Information on sale leaseback financing in Canada. The lease back option provides a solid cash flow alternative to working capital and cash flow replenishment

 


Sale leaseback financing
is a solid alternative for Canadian businesses that wish to refinance business assets, or real estate, with a view toward enhancing working capital or for generating capital for business needs.

In certain cases it simply might make sense for owners to cash flow some of their business assets for personal needs. But how does the owner/financial manager evaluate the lease back option? Let’s dig in.

While the term ‘ lease ‘ is inherent in our subject title we point out to clients that many of these types of transactions can also be accomplished via a bridge loan. Depending on the type and timeframe of the financial need the balance sheet could well reflect a ‘ bridge loan’ versus a lease. The ultimate gain, ‘ cash flow’, is still the same. Generally speaking a bridge loan is shorter term in nature while a ‘ lease ‘ often denotes a multi year payback arrangement at a fixed rate.

Clients of course are always asking us what the financing rates are for a lease back. We hate to on our ‘ lawyers cap ‘ and say , well ‘ one hand ..’ but the real answer here is that the rate on such a transaction boils down to the credit quality of the asset and the business, or a mix thereof.

As important as the ‘ rate’ is in any transaction it’s equally important to understand the legal terms and conditions of your transaction, as well as ensuring you and your accountant are on board relative to the tax and accounting treatment of the transaction.
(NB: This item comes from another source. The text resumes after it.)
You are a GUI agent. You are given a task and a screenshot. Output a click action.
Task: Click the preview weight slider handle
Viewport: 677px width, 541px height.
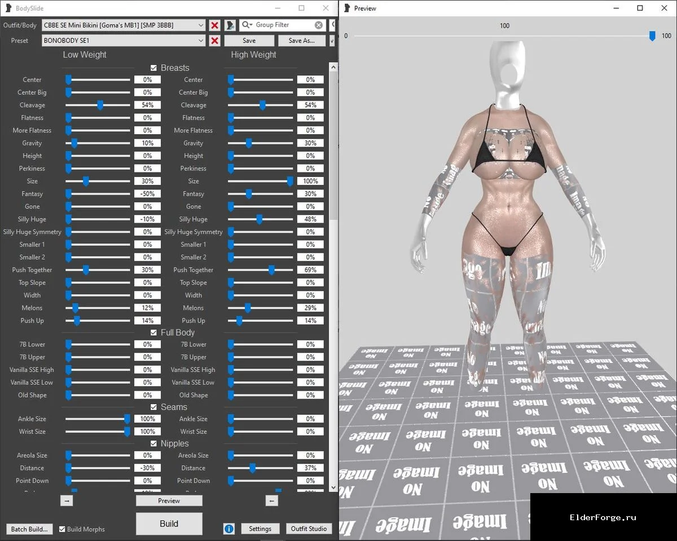pos(652,36)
A quick example here to consider is that in some cases the sale of the asset to the lender or lessor might actually trigger a tax liability if the asset sold has a much higher price than it’s carried in your financials.

A very typical transaction these days is for owners and financial managers to consider the sale leaseback option for additional growth capital. If the business can’t secure that financing from traditional bank or commercial finance company sources the leaseback options becomes a solid solution.

In some cases it makes perfect sense to consider retiring existing debt that came at a higher interest rate with the proceeds of a sale leaseback transaction. We recently completed a transaction for clients that allowed the sale leaseback to retire debt that was incurred in a management buy out.

Properly structured the lease back or bridge loan strategy can ‘ fix up ‘ your balance sheet as it relates to key issues such as debt to equity or current ratios, as well as depreciation that was previously being taken on the asset as an expense.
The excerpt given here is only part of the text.